[WHAT YOU HAVE TO DO]
Can you copy out, word for word, the stretch of the material below that opens with the line containing "Given: Go to next search match" and closes with the line containing "(x=374, y=294)"? Include both of those lines and nothing else.

[THE DATA]
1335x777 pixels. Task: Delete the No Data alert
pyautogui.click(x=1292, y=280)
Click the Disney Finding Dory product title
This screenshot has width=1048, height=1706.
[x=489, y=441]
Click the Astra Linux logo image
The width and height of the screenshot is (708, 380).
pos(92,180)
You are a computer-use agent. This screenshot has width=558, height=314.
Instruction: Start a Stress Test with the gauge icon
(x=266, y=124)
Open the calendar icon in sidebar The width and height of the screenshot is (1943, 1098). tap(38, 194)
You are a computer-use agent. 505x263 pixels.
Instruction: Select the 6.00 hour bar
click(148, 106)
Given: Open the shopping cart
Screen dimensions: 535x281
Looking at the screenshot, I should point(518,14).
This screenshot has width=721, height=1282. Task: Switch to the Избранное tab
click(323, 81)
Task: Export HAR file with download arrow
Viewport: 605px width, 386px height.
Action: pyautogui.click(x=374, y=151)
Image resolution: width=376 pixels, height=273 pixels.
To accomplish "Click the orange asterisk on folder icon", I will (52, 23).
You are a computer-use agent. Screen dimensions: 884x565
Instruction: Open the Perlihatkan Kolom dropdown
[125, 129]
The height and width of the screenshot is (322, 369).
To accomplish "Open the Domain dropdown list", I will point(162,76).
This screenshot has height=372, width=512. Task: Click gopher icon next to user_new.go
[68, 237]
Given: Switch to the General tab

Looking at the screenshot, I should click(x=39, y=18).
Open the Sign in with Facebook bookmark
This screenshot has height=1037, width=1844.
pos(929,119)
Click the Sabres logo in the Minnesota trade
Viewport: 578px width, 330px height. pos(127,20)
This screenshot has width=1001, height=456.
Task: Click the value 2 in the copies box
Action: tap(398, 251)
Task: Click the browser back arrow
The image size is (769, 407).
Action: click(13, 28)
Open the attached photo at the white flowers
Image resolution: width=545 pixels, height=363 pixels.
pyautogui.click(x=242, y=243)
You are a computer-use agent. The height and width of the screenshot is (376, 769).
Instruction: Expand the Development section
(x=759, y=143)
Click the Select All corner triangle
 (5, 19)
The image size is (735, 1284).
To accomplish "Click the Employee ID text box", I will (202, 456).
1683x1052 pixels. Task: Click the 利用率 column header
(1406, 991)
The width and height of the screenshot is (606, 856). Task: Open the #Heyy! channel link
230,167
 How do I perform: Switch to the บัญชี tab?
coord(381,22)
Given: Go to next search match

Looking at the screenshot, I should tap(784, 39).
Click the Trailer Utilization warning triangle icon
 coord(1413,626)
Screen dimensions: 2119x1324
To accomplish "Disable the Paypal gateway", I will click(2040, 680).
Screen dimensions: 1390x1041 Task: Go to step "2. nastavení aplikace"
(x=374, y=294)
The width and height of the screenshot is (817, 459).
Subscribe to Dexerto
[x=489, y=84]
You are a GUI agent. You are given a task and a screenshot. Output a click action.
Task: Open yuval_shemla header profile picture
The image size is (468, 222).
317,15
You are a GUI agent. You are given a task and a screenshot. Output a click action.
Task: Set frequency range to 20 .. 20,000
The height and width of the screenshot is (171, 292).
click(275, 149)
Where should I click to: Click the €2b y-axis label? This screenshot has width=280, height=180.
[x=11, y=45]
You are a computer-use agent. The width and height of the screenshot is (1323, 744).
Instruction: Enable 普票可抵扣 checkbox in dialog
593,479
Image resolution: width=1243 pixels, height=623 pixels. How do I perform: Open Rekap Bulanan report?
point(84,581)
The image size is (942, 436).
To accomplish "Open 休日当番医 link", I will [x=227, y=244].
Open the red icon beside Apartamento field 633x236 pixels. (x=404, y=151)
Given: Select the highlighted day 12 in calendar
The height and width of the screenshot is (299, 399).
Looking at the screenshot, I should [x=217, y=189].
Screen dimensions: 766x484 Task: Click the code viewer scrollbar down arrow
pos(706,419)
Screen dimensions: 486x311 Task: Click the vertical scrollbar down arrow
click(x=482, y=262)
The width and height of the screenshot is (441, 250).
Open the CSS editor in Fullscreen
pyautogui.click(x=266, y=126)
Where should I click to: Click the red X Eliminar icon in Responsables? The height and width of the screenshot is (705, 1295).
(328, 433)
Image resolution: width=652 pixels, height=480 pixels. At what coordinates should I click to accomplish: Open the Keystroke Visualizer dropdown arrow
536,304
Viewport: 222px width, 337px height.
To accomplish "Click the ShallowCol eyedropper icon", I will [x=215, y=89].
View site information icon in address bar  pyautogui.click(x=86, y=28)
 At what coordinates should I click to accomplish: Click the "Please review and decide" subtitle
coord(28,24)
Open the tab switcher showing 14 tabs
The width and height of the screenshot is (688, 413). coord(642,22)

[WRITTEN SOLUTION]
Given: Go to next search match

Looking at the screenshot, I should tap(784, 39).
Click the Trailer Utilization warning triangle icon
 coord(1413,626)
Screen dimensions: 2119x1324
To accomplish "Disable the Paypal gateway", I will click(2040, 680).
Screen dimensions: 1390x1041 Task: Go to step "2. nastavení aplikace"
(x=374, y=294)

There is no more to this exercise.